您还可以尝试在每个表上运行分析,以更新统计数据,看看优化器是否选择了不同的内容。
#1
2
-
I don't understand what is the purpose of having a
GROUP BY g_name
in your query, but this makes MySQL performing aggregates on the columns selected, or all columns from both table. So please try to exclude it and check if it helps.我不明白在查询中使用g_name组的目的是什么,但是这使得MySQL对所选的列或两个表中的所有列执行聚合。所以请排除它并检查它是否有用。
-
Also,
RIGHT JOIN
makes database to querytgmp_reviews
first, which is not what you want. I supposeLEFT JOIN
is a better choice here. Please, try to change the join type.另外,右连接使数据库首先查询tgmp_review,这不是您想要的。我认为左连接是更好的选择。请尝试更改连接类型。
-
If none of the first options helps, you need to redesign your query. As you need to obtain 15 most viewed games for the site, the query will be:
如果第一个选项都不起作用,您需要重新设计查询。由于你需要为该网站获得15个观看次数最多的游戏,查询内容如下:
SELECT g_id FROM tgmp_games g WHERE site_id = 34 ORDER BY g_impressions DESC LIMIT 15;
This is the very first part that should be executed by the database, as it provides the best selectivity. Then you can get the desired reviews for the games:
这是数据库应该执行的第一部分,因为它提供了最佳的选择性。然后你可以得到想要的游戏评论:
SELECT r_parent, max(r_score) FROM tgmp_reviews r WHERE r_parent IN (/*1st query*/) GROUP BY r_parent;
Such construct will force database to execute the first query first (sorry for the tautology) and will give you the maximal score for each of the wanted games. I hope you will be able to use the obtained results for your purpose.

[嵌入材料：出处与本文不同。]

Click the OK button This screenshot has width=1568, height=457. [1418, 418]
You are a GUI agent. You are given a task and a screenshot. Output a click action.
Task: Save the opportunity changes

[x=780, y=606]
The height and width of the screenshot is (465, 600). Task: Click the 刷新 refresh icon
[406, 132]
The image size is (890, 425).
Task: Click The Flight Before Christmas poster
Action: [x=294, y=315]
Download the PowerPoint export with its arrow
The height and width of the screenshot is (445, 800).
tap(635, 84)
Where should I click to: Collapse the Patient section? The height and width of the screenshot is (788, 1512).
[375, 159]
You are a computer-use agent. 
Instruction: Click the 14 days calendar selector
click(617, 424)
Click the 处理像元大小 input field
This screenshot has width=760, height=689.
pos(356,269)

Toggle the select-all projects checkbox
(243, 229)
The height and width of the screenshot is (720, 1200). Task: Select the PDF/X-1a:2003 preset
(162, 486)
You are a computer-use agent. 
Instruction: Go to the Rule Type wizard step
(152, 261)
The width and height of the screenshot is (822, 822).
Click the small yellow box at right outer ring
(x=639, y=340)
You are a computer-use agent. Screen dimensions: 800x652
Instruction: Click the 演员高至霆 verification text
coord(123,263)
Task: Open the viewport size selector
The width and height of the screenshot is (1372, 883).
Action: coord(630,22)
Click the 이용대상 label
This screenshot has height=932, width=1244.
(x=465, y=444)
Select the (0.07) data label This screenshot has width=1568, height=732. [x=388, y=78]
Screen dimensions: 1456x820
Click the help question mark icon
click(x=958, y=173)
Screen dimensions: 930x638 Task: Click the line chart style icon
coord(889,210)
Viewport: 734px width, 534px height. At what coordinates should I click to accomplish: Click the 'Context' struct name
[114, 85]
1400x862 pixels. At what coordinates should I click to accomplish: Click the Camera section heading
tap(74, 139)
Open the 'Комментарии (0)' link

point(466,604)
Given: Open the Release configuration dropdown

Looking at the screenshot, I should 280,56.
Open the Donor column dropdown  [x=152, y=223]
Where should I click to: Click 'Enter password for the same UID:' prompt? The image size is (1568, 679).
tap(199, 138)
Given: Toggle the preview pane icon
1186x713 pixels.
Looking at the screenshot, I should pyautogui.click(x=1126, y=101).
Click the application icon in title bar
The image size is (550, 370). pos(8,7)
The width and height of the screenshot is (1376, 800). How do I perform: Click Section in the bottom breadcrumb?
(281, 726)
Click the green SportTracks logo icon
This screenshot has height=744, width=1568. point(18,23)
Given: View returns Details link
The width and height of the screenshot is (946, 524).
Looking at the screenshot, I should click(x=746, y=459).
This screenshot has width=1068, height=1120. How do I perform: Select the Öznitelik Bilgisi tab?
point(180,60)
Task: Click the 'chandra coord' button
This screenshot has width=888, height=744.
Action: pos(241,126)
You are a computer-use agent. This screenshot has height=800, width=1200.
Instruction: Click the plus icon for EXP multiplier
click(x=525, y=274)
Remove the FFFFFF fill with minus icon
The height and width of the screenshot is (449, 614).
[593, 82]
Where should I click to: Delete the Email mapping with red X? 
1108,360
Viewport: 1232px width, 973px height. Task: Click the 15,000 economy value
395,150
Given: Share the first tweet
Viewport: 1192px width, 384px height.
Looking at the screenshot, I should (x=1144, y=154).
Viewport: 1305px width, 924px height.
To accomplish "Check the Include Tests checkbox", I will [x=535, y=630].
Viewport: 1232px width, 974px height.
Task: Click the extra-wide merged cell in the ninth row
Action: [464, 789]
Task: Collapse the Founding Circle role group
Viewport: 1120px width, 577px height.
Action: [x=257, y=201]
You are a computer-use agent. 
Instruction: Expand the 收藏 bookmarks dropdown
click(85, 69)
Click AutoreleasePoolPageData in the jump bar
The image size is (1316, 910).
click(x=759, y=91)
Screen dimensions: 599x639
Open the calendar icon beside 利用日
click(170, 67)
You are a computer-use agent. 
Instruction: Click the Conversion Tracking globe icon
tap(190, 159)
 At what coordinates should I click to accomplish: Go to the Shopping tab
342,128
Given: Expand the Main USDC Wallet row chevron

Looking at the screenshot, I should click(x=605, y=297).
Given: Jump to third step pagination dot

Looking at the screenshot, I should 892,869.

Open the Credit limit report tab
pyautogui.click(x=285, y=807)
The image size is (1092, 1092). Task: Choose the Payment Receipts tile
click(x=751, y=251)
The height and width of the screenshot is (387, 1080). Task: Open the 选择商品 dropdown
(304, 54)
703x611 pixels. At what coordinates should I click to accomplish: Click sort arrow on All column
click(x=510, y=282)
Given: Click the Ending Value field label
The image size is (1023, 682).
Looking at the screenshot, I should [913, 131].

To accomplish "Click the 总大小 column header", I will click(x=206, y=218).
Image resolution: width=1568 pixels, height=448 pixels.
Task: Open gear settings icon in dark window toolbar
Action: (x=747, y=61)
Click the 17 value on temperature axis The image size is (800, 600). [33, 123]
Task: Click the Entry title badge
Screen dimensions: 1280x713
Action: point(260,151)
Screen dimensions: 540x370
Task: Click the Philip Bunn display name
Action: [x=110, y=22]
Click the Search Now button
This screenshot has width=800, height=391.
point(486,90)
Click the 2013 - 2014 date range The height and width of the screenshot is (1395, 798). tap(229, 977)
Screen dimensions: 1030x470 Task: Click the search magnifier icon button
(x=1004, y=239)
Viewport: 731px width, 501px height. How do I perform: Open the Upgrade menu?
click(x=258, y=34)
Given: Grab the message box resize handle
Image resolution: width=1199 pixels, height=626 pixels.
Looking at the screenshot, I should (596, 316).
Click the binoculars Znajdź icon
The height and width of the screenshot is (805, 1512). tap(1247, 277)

这样的构造将强制数据库首先执行第一个查询(抱歉,同义反复),并将为每个需要的游戏提供最大的分数。我希望你能把得到的结果用于你的目的。
#2
1
Your MyISAM table is small, you can try converting it to see if that resolves the issue. Do you have a reason for using MyISAM instead of InnoDB for that table?
您的MyISAM表很小,您可以尝试将它转换为看看这是否解决了问题。您是否有理由使用MyISAM而不是InnoDB来处理该表?
You can also try running an analyze on each table to update the statistics to see if the optimizer chooses something different.
您还可以尝试在每个表上运行分析,以更新统计数据,看看优化器是否选择了不同的内容。